Jan
05
Moins de téléphones portables dans les prisons...

C'est une information importante que nous donne Madame le ministre de la justice. Les prisonniers auront, nous dit Mme Nicole  Belloubet,  des téléphones fixes dans leurs cellules. 100% de fixes permettraient de diminuer de 30% le nombre de portables illégalement utilisés dans les prisons. Extraordinaire. Personne ne s'interroge pour comprendre comment les téléphones portables entrent dans les prisons. Ce qui indique tout de même soit que les visiteurs ne sont pas correctement fouillés, ou que ce sont  les personnels de la pénitentiaire ou les avocats qui les apportent aux détenus. Disons les choses comme elles sont. Ne soyons pas hypocrites. Reste que des tartuffes nous gouvernent. Il n'y aurait pas autant de téléphones portables dans les prisons s'il n'était pas possible de les acheter anonymement.
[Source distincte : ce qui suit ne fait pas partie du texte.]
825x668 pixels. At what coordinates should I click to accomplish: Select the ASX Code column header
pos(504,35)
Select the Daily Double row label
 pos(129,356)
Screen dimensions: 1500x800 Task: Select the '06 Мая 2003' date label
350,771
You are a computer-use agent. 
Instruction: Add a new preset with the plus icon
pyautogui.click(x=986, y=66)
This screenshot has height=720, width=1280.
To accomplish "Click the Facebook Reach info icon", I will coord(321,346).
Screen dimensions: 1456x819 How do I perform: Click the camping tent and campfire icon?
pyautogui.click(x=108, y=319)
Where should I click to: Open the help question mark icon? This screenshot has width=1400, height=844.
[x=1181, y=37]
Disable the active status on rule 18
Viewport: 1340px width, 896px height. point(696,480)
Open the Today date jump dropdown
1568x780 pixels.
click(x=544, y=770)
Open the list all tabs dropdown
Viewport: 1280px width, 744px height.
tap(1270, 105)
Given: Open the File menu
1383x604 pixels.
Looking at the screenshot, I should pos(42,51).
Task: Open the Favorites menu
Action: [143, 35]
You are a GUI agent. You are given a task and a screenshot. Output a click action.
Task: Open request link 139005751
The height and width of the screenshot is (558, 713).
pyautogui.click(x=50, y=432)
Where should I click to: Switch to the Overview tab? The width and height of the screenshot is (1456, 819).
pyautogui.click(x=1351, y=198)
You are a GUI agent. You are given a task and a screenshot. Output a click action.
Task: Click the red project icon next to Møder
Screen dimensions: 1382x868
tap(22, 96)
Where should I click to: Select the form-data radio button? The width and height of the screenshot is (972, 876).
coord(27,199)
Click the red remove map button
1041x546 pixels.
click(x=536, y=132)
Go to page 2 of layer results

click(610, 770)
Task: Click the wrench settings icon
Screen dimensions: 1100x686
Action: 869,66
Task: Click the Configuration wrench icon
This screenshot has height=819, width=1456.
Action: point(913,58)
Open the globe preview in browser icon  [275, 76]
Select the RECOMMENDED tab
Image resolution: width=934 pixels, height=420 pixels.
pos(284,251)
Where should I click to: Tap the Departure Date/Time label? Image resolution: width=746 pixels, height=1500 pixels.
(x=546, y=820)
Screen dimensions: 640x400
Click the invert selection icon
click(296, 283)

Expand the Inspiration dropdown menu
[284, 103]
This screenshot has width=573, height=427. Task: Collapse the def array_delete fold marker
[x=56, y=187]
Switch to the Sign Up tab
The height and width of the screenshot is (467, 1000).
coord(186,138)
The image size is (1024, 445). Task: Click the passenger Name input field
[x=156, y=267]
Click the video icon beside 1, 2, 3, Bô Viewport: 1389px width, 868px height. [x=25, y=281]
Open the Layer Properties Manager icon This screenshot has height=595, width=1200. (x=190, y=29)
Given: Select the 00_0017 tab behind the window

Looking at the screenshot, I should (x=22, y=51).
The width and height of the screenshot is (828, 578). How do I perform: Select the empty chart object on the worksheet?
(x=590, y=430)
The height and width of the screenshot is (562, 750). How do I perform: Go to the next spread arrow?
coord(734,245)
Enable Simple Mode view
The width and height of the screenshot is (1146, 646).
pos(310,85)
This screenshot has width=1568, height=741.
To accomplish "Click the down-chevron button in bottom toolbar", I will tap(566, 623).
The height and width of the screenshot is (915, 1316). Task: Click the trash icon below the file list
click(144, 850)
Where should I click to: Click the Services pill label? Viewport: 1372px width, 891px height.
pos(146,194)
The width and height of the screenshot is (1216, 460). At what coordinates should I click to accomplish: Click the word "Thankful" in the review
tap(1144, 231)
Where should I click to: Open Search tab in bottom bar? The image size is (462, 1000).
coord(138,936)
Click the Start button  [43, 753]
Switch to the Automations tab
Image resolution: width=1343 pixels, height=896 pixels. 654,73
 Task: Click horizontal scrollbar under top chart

Permettre de se procurer sans abonnement ou anonymement un portable est simplement un acte de complicité par fourniture de moyen à là délinquance. Idem pour les titres de transport ou maintenir de l'argent liquide. Concrètement le pouvoir régalien est toujours dans la mesure incomplète entre laxisme et abandon, souvent devant des arguments fondés sur des principes dévoyés pour soutenir l'injustifiable.
Ce qui envoie en permanence un message clair de faiblesse et d'incapacité. Exemple: ne pas d'abord avoir évacué la "Zone à défendre" (!)  de NDDL en acceptant de ne pas arrêter 120 à 200 personnes fait partie des situations inadmissibles de complaisance à l'égard de la délinquance sous couvert de symboles véhiculant de dogmes.
Quant on est pas capable d'interdire des téléphones dans les prisons sous prétexte d'y maintenir le calme, ou parce que l'on ne veut pas avoir le courage d'y mettre bonne ordre, c'est clairement clamer aussi de la même façon que l'Etat est considérablement affaibli.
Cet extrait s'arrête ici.